Recently, Technical.ly offered some tips for jobseekers about sending a thank you note after an interview. We pondered whether sending one is truly still a necessary part of the job interview process, and essentially landed on “better safe than sorry.”
Then we posed a question to the Technical.ly public Slack: After a tech job interview, do you send a thank you email? If you’re involved with tech hiring, do you expect interviewees to send one?
Not surprisingly for a time where more than 80% of hiring managers say applicant thank you notes are obsolete, there were a lot of opinions.
Thank who?
First of all, sending a thank you email can be a challenge for tech interviews, in particular, where the interviewer may not tell the applicant their full name, let alone email address, one Slack user noted. They also suggested that if interviewers want a thank you note, the hiring manager should give applicants that information outright.
There’s always the option to send post-interview emails to the recruiting contact you do have, though it’s not a given the actual interviewer will see it.
“I’ve generally kept all communication directly with the HR/recruiting point of contact (but do send followup emails),” product manager Barry Wright said. “From the hiring manager side of things, those never get passed on to me from recruiting, so I’ve stopped caring/looking for it.”
Tempering expectations
Generally, our Slack commenters on the hiring end saw thank you emails as not compulsory, but potentially a good thing. Receiving such notes do sometimes color the manger’s view of an applicant, especially in communications-related roles.
But few felt that there should be a full-on expectation of a thank you after an interview.
“As hiring managers, we’ve really got to get over ourselves,” technologist Len Damico said. “Expecting a thank you note is absolutely wild to me, given that we’re asking candidates to take time out of their busy schedules, possibly burning precious PTO or disrupting their current gigs in the process … with no real guarantee of return on investment. And let’s face it, we’re hiring because we believe their time is worth more to us than their salary/benefits, so … shouldn’t hiring managers be the ones to send thank you notes, if anyone?”

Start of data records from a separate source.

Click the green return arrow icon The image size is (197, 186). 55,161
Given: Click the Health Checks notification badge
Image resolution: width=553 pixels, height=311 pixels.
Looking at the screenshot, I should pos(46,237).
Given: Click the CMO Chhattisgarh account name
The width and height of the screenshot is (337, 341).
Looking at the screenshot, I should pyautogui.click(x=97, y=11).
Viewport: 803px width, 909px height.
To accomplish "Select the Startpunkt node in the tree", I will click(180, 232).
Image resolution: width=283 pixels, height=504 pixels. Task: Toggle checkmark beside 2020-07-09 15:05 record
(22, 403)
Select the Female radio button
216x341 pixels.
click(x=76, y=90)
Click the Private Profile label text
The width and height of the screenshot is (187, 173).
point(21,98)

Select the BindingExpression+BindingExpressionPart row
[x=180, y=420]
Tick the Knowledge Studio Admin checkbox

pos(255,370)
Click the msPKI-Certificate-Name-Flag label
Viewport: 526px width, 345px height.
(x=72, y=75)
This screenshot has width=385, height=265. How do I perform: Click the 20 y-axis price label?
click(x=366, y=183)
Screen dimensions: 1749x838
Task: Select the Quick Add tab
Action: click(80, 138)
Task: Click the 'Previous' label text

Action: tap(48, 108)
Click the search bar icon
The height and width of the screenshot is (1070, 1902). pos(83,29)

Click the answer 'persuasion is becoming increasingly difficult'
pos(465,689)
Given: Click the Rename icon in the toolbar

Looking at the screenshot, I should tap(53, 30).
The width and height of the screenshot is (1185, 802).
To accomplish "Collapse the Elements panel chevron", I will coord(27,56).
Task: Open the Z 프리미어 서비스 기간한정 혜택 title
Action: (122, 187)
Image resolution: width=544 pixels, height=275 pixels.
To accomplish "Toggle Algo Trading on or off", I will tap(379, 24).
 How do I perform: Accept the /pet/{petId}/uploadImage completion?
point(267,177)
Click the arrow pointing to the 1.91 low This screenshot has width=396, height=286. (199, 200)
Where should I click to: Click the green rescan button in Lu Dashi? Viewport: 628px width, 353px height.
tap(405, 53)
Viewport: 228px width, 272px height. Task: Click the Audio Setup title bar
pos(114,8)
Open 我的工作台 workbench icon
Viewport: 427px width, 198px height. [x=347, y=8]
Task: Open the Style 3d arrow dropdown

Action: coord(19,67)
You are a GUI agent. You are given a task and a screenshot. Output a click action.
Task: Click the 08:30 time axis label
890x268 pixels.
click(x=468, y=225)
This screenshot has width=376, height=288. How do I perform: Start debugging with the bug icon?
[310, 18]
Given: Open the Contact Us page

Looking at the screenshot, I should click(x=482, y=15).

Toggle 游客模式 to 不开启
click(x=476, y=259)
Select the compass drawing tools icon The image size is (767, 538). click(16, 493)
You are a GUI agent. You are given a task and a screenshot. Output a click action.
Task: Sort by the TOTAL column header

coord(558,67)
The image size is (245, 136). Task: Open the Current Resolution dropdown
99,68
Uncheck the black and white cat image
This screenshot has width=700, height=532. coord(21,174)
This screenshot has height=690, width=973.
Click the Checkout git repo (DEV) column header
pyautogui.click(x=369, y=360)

Expecting a thank you note may also give an advantage to applicants who have had more exposure to corporate culture.
“[There are] potential biases and gatekeeping aspects of disqualifying those who are early in their careers and/or don’t have appropriate mentors to advise them to send a note,” Damico added.
Addressing the power imbalance
Product designer Sujan Khadgi echoed a concern over hiring managers expecting thank you emails from applicants.
“It paints a picture that there is a power dynamic at play at this stage that they are not willing to acknowledge and more likely than not, is going to be the foundation of their relationship with their reports which to me, is a huge red flag,” Khadgi said. “An applicant is equally interviewing at as many places as applicants you are interviewing for a role you have open. Their time is equally valuable and if you don’t see that, perhaps it’s time to dismantle this practice.”
Senior frontend engineer MaiAda Carpano knows the game, and has also noticed an imbalance between what’s expected from an applicant and hiring manager. When applying for roles in the past and putting lots of effort into a personalized cover letter, she noted, sometimes she still wouldn’t receive even a reply letting her known she’d been rejected.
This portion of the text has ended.